The world has been orphaned. It has lost one of its greatest leaders and statesmen, a man towering heads and shoulders above the rest. Nelson Rolihlahla Mandela (1918 – 2013), who left us all on Thursday, breathed his last in his Johannesburg residence. What could be said of a man who has left his mark in every sphere of international politics and culture, left an impression and legacy so overwhelmingly great that it defies literary rendition altogether. Undoubtedly, the most important thinker, leader and revolutionary that 20th century had produced, perhaps even a cut above Mahatma Gandhi, although everyone would count Mandela as the ‘greatest Gandhian’ that has ever lived. That’s because Mandela’s contribution isn’t limited to South Africa alone, the politics of which he transformed so completely that it had no other way but to choose him as its first black president. This in a country that maintained colour and race apartheid between the blacks and the whites for almost five decades (1948-94) and tried to ruthlessly and violently enforce the barbaric racial segregation laws, that cost the lives of innumerable political activists. Mandela, who has been more respected and celebrated in his lifetime than any other political figure in history, too, had spent 27 years behind bars, yet his tireless efforts to liberate his country from racial division and discrimination never ran out of steam. His quiet and peaceful revolution, his long years in prison until 1990 and his winning the first post-apartheid democratic election of 1994 by a landslide, are perhaps merely the historically graspable milestones of his life in which every moment was a lesson in political ethics, morality and compassion.     

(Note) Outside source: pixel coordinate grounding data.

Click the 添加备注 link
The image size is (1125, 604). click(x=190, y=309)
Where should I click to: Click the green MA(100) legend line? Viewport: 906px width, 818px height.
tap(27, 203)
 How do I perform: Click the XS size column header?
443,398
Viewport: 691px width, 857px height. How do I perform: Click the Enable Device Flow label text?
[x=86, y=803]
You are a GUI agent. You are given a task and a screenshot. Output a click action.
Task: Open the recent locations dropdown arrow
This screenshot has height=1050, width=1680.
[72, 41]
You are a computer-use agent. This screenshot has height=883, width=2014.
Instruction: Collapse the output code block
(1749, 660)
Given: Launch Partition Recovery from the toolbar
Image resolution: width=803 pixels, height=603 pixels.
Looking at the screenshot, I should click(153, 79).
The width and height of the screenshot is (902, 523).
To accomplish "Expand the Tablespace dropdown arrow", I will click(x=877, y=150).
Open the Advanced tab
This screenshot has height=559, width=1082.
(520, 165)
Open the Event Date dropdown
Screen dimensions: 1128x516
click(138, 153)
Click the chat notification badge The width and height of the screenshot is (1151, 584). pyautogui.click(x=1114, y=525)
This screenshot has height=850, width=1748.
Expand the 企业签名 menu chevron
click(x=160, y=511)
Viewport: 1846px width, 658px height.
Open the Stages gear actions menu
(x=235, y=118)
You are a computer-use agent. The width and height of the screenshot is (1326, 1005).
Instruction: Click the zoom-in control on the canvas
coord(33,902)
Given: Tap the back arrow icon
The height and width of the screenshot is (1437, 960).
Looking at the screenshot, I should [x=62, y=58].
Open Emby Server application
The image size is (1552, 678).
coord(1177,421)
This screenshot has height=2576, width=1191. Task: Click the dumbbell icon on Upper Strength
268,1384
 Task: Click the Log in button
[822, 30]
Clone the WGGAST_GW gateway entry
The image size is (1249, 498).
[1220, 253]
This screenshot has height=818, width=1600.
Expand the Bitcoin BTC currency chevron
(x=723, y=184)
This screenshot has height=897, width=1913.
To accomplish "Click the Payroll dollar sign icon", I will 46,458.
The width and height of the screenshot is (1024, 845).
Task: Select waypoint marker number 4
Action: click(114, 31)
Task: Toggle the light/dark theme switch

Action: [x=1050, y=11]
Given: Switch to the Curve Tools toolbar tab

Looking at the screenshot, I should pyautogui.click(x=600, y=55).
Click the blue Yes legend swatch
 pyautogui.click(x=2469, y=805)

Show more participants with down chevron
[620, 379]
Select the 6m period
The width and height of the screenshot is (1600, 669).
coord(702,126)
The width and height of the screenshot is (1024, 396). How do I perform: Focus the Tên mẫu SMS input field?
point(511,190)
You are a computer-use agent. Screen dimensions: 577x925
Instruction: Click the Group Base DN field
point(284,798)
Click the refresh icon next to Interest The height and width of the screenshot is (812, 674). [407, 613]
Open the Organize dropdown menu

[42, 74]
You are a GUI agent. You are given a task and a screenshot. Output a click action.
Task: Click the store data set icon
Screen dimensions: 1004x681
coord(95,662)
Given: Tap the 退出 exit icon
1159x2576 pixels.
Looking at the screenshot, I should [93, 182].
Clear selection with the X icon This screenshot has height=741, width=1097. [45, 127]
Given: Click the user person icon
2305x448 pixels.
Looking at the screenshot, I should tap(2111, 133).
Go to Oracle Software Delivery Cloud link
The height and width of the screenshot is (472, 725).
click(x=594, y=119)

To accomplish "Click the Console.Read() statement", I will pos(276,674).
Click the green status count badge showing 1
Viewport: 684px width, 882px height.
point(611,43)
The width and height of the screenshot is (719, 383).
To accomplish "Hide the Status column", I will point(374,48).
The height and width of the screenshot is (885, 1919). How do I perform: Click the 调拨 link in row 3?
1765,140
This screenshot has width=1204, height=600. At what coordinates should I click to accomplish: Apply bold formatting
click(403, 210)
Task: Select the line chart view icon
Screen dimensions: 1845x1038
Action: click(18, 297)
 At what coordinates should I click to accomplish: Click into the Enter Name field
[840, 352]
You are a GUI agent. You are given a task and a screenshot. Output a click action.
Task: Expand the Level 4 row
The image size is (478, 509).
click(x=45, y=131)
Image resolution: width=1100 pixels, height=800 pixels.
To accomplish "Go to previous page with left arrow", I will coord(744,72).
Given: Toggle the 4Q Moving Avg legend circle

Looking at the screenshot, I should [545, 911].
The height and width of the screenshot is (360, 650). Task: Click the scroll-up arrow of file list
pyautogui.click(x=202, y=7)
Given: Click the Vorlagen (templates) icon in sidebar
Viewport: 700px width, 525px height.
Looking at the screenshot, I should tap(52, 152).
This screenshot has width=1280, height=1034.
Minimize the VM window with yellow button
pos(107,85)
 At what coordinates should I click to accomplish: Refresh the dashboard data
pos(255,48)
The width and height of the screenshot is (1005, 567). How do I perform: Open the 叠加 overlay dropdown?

What really is Mandela’s much talked about legacy? In a world deliriously chasing the ever new and ever scintillating, Mandela reflected the solid light of human endurance, perseverance, patience and determination to bring in lasting, definitive and groundbreaking change. His was an uncompromising and absolute civil disobedience against a thoroughly repressive governmental apparatus. His brave defiance of the brutal and racist regime under the Afrikaner-dominated National Party, as evident from his intrepid 1964 statement from the dock in the Riviona trial, encapsulates the best and the hardest in the history of political struggles across centuries and continents. His statesmanship, unlike many of the contemporary political demagogues who masquerade as leaders, was more practice than preaching, and it successfully led a nation, that was almost destined for a bloody racial war, to peace and real democracy. His words of wisdom, held together in his autobiography
Long Walk To Freedom
, has been a Bible and a manifesto for many present-day political figures, chiefly the US president Barack Obama, who has expressed on several counts his indebtedness to the twin champions of non-violence, Mandela and Gandhi. But what can be said of the glamorous presidents and prime ministers, some of whom are occupying the plum posts as this editorial gets written, who were after the leader’s blood? What does it say of France, which, from De Gaull to Giscard d’Estaing, had cooperated with the racist apartheid regime in South Africa? How does one take the posthumous paeans sung by British prime minister David Cameron, who, while being a part of the ‘Federation of Conservative Students’ at Oxford University, wanted ‘Mandela, the terrorist, to hang.’ Amnesty International had refused to consider Mandela as a ‘prisoner of conscience’ since the man hadn’t rejected violence (in theory, of course, he hardly ever practiced it) as an instrument of revolution. British and American stalwarts such as Margaret Thatcher and Ronald Reagan, too, had termed the pioneer a ‘terrorist.’ Even Barack Obama, for all his Madibaphilia, is a disgraced student of the great leader, since he has let down the wider global community through his persistent advocacy of drone diplomacy. Looks like Mandela’s greatness is not just inimitable, it’s also much, much above what the rest can ever hope to achieve in their lifetimes.